- [TASK] Reproduce the data below verbatim, starting at the line that contains "Click the E-Mail input field" and continuing through the final line of the data.

- [MATERIAL FOR THIS EXERCISE]
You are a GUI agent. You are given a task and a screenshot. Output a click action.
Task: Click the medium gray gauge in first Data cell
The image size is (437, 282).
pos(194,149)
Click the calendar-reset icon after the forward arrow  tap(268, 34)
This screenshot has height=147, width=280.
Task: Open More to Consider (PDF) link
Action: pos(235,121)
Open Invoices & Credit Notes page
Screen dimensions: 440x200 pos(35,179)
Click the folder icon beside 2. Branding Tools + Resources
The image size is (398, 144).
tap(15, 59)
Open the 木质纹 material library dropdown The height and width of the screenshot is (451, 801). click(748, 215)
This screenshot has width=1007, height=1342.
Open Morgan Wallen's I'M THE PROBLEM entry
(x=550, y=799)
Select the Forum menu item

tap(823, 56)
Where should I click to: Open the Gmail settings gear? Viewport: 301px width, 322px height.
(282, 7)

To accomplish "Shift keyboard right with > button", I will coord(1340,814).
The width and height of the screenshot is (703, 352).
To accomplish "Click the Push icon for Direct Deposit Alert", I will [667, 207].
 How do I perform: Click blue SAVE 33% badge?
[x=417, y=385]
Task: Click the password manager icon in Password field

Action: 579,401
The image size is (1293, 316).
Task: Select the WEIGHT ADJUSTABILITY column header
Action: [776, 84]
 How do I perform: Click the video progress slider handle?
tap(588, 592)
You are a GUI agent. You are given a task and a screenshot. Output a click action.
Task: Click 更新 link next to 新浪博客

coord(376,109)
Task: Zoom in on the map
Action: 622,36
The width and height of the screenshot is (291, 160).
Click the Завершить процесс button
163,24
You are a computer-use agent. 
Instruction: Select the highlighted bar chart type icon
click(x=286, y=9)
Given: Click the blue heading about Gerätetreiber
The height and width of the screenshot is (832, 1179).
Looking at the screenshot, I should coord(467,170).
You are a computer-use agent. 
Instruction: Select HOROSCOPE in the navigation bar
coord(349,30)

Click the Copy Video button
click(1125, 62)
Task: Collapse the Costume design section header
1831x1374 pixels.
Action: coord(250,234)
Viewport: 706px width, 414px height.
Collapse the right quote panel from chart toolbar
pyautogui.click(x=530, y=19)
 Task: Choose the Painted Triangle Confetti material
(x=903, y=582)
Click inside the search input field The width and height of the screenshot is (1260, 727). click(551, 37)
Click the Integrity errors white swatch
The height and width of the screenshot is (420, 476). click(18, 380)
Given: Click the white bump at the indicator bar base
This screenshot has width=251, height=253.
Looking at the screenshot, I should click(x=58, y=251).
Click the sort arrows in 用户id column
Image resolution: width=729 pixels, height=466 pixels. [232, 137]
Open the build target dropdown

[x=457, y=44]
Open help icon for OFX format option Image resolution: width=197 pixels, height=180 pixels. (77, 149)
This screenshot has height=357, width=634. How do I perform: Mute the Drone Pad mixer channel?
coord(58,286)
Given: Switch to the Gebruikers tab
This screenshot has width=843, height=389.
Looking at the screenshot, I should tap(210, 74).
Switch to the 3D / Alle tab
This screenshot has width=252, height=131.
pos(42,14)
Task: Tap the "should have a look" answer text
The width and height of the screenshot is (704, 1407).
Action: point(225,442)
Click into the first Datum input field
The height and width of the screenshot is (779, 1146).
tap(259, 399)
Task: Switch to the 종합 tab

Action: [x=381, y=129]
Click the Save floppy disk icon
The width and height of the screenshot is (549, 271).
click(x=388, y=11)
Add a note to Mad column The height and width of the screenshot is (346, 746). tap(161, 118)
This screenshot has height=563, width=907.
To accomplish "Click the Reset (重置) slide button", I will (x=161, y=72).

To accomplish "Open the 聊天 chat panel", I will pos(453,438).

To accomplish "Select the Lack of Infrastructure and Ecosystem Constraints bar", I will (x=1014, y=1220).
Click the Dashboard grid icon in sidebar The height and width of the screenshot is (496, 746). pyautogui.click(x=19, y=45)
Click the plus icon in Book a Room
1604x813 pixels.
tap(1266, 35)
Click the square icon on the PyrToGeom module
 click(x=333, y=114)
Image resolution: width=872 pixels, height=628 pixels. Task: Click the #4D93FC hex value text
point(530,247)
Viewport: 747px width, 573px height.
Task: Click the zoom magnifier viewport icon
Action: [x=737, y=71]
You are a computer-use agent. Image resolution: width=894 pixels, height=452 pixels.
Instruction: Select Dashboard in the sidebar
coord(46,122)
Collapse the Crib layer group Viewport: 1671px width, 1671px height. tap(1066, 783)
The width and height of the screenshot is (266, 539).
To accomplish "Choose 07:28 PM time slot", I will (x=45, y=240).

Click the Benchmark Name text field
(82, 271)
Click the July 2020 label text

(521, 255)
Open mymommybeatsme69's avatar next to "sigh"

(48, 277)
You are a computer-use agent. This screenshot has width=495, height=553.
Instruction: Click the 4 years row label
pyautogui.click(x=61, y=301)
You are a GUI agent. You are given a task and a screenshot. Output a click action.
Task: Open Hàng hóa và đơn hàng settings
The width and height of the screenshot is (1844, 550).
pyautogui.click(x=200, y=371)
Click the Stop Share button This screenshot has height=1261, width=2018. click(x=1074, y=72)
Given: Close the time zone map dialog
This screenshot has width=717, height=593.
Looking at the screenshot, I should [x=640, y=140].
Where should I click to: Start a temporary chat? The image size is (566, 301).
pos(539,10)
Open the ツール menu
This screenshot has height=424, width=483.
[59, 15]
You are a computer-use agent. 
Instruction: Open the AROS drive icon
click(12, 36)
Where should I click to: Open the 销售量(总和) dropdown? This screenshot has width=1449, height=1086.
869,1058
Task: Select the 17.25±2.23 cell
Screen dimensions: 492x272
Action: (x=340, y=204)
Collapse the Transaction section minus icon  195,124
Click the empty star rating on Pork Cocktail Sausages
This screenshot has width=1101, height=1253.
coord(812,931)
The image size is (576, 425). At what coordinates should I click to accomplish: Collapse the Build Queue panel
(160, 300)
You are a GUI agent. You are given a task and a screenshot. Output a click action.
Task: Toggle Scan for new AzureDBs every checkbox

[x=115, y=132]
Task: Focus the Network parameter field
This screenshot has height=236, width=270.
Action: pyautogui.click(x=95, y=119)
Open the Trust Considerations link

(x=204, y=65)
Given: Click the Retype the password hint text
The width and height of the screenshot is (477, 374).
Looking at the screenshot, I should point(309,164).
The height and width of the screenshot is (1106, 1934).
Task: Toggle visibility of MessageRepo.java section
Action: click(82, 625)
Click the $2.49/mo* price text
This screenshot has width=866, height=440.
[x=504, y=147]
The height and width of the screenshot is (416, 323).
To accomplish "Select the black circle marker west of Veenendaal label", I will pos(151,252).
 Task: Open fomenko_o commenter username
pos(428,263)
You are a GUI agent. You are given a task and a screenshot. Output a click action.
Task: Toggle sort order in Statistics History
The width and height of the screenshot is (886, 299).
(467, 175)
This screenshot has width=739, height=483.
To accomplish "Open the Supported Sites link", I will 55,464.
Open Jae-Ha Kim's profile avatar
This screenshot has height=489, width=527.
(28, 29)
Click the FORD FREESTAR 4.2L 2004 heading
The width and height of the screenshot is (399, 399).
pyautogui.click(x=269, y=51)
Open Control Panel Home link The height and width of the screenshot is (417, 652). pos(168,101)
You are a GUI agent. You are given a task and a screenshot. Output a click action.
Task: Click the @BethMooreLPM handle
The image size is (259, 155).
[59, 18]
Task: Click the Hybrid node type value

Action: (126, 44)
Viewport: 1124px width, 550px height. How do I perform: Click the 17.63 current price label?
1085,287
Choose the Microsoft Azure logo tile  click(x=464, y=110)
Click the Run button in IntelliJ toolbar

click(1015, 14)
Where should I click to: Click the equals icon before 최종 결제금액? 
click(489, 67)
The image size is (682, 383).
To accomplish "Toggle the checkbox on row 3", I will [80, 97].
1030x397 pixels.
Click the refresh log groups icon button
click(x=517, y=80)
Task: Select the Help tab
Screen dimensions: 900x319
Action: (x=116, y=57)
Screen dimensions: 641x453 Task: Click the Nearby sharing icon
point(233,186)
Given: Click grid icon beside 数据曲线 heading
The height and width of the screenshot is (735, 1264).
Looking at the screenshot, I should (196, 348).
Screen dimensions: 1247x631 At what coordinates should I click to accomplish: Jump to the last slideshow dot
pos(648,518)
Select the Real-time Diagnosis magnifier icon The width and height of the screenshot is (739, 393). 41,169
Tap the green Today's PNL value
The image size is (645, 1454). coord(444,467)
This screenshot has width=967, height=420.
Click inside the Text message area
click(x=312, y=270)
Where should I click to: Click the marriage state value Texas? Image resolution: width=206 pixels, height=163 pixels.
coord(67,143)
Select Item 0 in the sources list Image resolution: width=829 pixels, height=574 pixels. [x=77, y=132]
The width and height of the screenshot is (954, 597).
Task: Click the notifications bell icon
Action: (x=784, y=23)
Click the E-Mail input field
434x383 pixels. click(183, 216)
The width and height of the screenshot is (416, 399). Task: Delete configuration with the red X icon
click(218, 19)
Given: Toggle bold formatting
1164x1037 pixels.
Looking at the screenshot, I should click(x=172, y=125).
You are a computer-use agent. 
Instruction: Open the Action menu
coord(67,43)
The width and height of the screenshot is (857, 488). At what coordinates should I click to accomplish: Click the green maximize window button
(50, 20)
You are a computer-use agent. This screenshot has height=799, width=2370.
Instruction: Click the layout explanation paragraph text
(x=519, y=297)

- [COMPLETED EXERCISE]
Click the E-Mail input field
434x383 pixels. click(183, 216)
The width and height of the screenshot is (416, 399). Task: Delete configuration with the red X icon
click(218, 19)
Given: Toggle bold formatting
1164x1037 pixels.
Looking at the screenshot, I should click(x=172, y=125).
You are a computer-use agent. 
Instruction: Open the Action menu
coord(67,43)
The width and height of the screenshot is (857, 488). At what coordinates should I click to accomplish: Click the green maximize window button
(50, 20)
You are a computer-use agent. This screenshot has height=799, width=2370.
Instruction: Click the layout explanation paragraph text
(x=519, y=297)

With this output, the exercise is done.